## [TASK PROMPT]
Output only the lines that run from the one with "Click the RealTraps" to the final line of the material, exactly as they are written.

## [INPUT FOR THIS TASK]
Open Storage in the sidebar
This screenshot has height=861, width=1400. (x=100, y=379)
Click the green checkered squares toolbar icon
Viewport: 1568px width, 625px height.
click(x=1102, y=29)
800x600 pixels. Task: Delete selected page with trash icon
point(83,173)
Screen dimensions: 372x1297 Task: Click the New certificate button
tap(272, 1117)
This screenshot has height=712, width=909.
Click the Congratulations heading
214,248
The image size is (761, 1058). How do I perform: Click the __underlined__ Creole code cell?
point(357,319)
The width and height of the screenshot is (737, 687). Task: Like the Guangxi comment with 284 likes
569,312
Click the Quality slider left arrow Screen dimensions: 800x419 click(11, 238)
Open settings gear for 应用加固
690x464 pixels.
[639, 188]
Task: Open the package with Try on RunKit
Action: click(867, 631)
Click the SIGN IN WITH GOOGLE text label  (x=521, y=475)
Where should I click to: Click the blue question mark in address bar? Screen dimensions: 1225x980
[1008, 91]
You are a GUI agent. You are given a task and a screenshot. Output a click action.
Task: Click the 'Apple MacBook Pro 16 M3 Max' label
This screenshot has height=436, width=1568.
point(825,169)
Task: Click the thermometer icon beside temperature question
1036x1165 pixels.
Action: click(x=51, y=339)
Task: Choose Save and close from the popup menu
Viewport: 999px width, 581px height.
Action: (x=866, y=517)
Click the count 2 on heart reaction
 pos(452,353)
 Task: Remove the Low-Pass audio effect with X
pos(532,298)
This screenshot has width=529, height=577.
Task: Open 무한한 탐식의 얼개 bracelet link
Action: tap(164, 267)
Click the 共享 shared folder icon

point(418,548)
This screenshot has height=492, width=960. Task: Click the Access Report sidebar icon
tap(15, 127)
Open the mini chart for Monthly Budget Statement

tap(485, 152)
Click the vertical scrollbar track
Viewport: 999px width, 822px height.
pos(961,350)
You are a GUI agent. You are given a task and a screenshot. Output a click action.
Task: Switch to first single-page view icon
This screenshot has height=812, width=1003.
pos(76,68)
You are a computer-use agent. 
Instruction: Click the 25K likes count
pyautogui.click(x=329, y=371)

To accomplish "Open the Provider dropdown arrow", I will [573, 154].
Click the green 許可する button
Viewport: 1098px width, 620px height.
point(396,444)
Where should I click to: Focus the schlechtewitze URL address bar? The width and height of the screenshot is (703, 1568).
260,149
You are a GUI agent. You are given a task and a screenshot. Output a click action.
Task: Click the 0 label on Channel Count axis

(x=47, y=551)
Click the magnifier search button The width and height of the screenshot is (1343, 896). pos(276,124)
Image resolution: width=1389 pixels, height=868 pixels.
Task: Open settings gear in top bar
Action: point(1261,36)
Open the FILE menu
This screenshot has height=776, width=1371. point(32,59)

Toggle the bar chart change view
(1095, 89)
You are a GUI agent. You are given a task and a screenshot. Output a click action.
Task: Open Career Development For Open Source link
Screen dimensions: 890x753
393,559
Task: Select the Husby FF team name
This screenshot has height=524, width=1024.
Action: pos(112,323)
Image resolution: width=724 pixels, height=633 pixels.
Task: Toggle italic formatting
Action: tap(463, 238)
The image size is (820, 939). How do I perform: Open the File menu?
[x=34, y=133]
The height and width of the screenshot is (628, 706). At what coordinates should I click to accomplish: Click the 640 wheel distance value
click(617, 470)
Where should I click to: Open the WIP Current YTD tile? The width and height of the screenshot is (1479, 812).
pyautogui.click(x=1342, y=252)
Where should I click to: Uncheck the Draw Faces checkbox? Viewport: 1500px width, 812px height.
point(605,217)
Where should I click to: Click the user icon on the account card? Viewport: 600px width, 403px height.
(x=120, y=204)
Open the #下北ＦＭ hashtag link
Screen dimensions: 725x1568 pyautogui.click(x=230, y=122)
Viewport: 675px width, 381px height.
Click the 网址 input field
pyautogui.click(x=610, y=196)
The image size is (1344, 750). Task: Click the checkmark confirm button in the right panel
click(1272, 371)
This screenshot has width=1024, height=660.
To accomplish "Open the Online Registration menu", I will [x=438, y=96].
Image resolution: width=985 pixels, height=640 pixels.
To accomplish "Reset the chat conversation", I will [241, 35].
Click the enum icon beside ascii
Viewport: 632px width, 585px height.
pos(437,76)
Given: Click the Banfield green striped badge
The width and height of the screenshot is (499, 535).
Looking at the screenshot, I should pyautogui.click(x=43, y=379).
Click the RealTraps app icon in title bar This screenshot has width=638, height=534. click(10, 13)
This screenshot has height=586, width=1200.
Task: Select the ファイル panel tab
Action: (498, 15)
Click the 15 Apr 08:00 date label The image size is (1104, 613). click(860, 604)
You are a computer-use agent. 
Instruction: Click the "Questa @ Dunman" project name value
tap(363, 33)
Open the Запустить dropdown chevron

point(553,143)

## [ANSWER]
Click the RealTraps app icon in title bar This screenshot has width=638, height=534. click(10, 13)
This screenshot has height=586, width=1200.
Task: Select the ファイル panel tab
Action: (498, 15)
Click the 15 Apr 08:00 date label The image size is (1104, 613). click(860, 604)
You are a computer-use agent. 
Instruction: Click the "Questa @ Dunman" project name value
tap(363, 33)
Open the Запустить dropdown chevron

point(553,143)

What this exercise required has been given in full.